The damage in the visual and the sensorimotor system may well be explained by secondary degeneration as a consequence of the two NMOSD hallmark symptoms ON and LETM. This interpretation is corroborated in our study by a significant association between retinal damage caused by previous ON, i.e., RNFL thinning, and a DTI based WM damage assessment in the optic radiation.

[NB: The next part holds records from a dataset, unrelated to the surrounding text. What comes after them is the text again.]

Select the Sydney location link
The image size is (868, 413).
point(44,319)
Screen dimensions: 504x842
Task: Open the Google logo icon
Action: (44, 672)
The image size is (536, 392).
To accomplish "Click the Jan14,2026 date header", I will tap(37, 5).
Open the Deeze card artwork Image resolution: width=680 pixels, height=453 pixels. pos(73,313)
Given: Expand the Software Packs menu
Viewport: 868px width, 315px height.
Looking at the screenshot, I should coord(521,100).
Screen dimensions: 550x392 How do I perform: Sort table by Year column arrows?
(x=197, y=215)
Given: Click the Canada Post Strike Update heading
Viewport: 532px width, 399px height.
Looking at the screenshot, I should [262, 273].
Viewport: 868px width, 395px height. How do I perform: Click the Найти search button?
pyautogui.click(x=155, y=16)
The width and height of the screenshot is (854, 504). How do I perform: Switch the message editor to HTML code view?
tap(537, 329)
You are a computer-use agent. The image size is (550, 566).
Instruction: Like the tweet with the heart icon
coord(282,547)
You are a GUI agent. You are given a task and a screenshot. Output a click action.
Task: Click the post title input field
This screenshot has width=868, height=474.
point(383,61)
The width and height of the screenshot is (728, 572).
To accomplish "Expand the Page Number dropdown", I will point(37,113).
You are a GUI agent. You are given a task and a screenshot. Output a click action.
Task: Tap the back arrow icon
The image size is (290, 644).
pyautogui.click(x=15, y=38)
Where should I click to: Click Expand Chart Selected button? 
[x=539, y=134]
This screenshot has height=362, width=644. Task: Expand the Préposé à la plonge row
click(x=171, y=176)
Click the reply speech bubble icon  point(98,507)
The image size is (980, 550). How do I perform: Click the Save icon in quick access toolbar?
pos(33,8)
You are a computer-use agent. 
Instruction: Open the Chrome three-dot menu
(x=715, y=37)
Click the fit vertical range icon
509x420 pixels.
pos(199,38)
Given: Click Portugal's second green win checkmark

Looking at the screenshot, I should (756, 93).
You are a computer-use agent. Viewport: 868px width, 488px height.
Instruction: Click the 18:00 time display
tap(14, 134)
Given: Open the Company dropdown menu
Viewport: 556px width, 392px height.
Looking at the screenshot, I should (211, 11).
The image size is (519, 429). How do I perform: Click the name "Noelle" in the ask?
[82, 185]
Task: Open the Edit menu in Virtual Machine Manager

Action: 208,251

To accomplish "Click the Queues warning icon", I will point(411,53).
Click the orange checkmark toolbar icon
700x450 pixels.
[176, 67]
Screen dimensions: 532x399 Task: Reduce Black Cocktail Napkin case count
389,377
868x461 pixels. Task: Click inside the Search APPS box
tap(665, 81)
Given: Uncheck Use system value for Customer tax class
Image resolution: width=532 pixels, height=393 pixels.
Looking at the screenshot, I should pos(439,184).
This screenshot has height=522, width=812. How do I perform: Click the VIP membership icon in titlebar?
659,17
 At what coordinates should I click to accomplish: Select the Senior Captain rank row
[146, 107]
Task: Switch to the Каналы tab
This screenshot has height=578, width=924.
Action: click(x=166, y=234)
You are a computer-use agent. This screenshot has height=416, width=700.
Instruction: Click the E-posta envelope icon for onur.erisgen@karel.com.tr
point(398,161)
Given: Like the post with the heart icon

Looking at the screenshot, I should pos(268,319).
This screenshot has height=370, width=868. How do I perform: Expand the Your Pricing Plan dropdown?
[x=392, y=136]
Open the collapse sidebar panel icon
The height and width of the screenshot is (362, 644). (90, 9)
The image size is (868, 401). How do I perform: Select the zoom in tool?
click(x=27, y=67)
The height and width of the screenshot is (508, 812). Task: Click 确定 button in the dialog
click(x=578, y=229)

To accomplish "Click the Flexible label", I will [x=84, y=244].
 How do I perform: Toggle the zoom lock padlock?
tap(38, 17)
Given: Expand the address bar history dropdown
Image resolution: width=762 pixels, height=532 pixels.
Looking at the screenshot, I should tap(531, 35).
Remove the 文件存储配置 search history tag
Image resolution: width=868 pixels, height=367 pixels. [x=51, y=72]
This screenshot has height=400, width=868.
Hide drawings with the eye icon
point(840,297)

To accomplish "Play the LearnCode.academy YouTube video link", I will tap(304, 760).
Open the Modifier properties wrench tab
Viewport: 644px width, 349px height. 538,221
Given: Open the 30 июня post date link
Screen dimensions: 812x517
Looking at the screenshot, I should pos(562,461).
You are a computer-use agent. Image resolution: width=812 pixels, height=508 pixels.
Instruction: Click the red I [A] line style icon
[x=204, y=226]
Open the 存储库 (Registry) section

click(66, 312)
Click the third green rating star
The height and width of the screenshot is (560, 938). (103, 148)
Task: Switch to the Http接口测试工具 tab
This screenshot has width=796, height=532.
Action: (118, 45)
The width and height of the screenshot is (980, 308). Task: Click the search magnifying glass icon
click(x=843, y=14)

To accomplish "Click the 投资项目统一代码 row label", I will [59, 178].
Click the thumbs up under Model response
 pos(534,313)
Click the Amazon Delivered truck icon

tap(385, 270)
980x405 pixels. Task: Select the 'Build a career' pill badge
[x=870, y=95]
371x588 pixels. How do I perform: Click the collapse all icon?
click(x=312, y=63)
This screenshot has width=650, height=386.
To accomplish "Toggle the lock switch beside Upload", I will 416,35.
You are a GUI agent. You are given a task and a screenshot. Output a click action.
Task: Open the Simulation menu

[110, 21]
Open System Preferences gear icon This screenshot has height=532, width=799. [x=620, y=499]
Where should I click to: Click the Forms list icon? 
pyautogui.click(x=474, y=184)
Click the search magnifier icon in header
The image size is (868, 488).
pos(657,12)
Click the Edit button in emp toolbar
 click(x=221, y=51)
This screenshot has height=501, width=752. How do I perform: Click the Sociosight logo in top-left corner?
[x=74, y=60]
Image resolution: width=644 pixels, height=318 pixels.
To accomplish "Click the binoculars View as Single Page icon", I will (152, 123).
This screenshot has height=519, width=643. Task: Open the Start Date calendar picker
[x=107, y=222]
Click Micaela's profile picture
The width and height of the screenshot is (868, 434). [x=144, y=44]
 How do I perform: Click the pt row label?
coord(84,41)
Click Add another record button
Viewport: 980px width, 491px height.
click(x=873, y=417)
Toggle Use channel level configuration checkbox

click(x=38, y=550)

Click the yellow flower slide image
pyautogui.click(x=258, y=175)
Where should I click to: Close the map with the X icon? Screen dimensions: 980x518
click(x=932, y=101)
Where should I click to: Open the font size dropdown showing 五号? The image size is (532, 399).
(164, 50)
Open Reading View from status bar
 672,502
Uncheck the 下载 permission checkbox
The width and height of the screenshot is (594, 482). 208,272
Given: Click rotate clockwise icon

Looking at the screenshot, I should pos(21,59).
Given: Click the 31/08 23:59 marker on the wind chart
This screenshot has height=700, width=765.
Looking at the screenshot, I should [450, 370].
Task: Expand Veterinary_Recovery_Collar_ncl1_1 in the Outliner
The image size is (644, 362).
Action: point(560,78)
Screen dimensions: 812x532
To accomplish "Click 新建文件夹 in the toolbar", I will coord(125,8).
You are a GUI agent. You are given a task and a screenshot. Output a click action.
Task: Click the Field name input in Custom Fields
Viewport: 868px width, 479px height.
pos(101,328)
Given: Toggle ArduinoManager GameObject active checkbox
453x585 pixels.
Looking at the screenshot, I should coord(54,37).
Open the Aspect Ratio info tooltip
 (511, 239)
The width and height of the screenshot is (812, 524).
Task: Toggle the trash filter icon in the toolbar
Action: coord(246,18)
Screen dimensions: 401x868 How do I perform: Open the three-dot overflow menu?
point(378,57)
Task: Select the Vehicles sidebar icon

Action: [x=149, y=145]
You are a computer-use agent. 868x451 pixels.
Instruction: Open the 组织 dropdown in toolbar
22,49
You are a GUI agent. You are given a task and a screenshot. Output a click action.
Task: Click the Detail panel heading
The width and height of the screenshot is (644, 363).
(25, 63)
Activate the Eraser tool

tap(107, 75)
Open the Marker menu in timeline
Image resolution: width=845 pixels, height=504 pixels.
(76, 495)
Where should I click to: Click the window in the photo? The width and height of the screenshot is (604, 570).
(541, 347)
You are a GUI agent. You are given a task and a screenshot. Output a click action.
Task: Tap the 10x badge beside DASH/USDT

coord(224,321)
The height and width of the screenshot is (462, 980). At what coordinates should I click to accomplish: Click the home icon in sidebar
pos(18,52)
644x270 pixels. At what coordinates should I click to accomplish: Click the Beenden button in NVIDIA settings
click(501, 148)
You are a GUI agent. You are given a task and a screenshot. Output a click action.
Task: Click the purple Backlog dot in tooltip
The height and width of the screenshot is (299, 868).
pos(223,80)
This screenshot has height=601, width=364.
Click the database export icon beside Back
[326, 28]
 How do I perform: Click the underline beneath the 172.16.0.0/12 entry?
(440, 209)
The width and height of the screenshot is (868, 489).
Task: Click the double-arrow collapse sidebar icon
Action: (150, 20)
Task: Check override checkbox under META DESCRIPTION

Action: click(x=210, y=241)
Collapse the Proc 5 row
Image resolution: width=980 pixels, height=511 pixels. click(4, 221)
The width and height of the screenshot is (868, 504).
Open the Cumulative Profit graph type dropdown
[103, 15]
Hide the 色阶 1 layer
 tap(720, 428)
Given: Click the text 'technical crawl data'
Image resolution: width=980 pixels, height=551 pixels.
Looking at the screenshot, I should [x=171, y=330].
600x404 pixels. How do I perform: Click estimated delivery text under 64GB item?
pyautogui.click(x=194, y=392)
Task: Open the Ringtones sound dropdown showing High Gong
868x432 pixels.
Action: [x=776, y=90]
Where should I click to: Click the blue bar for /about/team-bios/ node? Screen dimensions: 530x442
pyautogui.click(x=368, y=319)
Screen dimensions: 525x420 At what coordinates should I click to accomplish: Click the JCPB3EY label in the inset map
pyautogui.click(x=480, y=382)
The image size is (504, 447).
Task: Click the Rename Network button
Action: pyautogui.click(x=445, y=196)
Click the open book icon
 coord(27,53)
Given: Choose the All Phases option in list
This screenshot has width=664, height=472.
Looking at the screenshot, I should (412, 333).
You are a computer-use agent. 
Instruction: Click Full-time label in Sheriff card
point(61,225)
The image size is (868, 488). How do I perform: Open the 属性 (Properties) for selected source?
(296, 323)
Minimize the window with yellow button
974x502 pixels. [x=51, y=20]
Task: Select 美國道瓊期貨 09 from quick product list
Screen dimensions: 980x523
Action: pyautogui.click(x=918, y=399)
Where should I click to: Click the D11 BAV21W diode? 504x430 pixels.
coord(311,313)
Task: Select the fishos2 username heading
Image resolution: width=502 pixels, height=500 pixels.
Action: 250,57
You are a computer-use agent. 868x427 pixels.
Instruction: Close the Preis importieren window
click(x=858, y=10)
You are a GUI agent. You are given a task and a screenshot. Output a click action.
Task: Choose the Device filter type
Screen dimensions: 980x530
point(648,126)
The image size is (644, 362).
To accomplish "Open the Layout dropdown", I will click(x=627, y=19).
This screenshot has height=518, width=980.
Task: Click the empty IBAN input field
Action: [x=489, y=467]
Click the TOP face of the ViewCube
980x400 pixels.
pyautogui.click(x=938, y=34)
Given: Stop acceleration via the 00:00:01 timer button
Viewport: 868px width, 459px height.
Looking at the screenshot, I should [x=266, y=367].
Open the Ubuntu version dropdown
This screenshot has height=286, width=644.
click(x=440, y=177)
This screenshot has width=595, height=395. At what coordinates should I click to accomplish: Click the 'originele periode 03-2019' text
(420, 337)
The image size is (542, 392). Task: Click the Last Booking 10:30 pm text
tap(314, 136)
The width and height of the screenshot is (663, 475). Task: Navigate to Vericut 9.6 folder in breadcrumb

Similar associations between retinal thinning and damage to the posterior visual pathway have been reported in patients with multiple sclerosis and optic neuritis [61–63]. Moreover, previous studies in NMO reported a positive RNFL thickness correlation to pericalcarine cortical thickness [20] and a correlation between clinical scores and FA values in the visual and the sensorimotor system [6], which we could not find in our study.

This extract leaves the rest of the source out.